Material provided section start

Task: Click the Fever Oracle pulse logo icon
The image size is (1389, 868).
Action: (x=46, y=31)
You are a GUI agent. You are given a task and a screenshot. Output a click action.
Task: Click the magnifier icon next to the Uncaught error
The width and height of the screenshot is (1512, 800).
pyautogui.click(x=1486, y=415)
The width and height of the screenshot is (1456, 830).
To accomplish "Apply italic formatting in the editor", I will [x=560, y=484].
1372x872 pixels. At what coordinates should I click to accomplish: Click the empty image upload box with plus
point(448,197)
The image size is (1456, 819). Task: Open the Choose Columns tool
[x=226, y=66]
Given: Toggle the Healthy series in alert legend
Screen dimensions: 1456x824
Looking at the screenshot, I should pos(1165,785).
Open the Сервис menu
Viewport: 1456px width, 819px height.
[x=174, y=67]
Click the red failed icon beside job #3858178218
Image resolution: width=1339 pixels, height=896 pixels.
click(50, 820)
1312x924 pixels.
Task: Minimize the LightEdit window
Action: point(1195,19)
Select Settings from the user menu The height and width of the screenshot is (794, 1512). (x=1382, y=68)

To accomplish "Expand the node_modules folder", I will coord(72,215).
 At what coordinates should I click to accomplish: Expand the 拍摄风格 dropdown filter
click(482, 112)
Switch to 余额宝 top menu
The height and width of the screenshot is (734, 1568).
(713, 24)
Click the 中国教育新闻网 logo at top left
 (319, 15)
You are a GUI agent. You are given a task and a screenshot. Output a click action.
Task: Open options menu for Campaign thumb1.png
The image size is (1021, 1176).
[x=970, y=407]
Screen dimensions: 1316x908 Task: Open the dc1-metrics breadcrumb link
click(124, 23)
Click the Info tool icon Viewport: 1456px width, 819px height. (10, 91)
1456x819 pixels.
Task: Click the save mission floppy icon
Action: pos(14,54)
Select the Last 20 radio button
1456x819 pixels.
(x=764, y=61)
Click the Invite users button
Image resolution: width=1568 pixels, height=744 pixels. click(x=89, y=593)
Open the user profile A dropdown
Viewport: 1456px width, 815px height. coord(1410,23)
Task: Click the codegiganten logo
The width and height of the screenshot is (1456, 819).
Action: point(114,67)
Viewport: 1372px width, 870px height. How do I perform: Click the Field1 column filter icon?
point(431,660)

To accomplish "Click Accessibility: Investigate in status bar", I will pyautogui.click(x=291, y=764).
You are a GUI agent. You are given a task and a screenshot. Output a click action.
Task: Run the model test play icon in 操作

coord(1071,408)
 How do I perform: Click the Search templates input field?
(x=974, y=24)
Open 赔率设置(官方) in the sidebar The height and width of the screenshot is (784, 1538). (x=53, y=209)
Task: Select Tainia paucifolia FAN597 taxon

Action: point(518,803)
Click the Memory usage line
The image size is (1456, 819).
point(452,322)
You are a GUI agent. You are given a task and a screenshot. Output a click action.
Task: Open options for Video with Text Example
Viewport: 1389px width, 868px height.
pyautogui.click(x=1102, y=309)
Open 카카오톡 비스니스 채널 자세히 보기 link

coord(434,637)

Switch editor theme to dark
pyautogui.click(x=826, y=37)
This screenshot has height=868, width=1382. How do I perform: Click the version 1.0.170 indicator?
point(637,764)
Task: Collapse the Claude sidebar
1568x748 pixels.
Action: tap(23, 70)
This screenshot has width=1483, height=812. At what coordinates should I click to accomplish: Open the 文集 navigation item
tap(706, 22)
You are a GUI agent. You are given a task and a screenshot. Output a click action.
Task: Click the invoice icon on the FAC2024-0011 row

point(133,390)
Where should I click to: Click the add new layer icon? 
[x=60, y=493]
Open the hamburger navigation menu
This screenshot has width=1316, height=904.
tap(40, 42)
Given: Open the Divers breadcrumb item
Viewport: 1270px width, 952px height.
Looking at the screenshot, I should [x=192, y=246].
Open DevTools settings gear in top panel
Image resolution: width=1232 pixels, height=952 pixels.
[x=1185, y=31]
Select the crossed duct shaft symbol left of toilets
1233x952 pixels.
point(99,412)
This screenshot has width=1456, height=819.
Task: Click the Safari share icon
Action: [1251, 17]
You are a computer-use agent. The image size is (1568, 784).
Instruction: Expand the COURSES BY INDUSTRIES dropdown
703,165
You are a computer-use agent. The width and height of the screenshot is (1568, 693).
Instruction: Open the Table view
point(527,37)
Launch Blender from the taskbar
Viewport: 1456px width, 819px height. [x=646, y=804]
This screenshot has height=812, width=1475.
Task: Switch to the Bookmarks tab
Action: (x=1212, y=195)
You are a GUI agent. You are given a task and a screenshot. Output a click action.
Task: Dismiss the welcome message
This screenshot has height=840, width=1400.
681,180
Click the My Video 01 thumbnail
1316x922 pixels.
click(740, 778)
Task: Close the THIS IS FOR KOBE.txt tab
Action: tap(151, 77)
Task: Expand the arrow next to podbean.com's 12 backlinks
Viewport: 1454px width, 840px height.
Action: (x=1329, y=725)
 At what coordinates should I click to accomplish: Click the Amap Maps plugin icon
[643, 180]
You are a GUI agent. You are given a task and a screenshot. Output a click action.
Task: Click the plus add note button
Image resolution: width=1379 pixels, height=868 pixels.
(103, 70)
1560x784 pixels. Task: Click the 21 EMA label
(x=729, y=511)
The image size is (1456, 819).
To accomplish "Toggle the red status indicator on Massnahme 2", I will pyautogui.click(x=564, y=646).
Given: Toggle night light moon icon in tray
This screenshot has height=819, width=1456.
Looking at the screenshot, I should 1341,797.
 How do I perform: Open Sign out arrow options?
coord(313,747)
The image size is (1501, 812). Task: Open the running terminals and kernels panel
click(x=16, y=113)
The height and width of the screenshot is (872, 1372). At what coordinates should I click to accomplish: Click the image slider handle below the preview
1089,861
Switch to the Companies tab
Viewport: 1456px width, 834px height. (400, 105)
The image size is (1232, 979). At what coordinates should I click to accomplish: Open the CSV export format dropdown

Material provided section end

### Task statement
Give the lines again, exactly as they stand, from the beginning of the data through the line with "Open the Сервис menu".

### Exercise output
Task: Click the Fever Oracle pulse logo icon
The image size is (1389, 868).
Action: (x=46, y=31)
You are a GUI agent. You are given a task and a screenshot. Output a click action.
Task: Click the magnifier icon next to the Uncaught error
The width and height of the screenshot is (1512, 800).
pyautogui.click(x=1486, y=415)
The width and height of the screenshot is (1456, 830).
To accomplish "Apply italic formatting in the editor", I will [x=560, y=484].
1372x872 pixels. At what coordinates should I click to accomplish: Click the empty image upload box with plus
point(448,197)
The image size is (1456, 819). Task: Open the Choose Columns tool
[x=226, y=66]
Given: Toggle the Healthy series in alert legend
Screen dimensions: 1456x824
Looking at the screenshot, I should pos(1165,785).
Open the Сервис menu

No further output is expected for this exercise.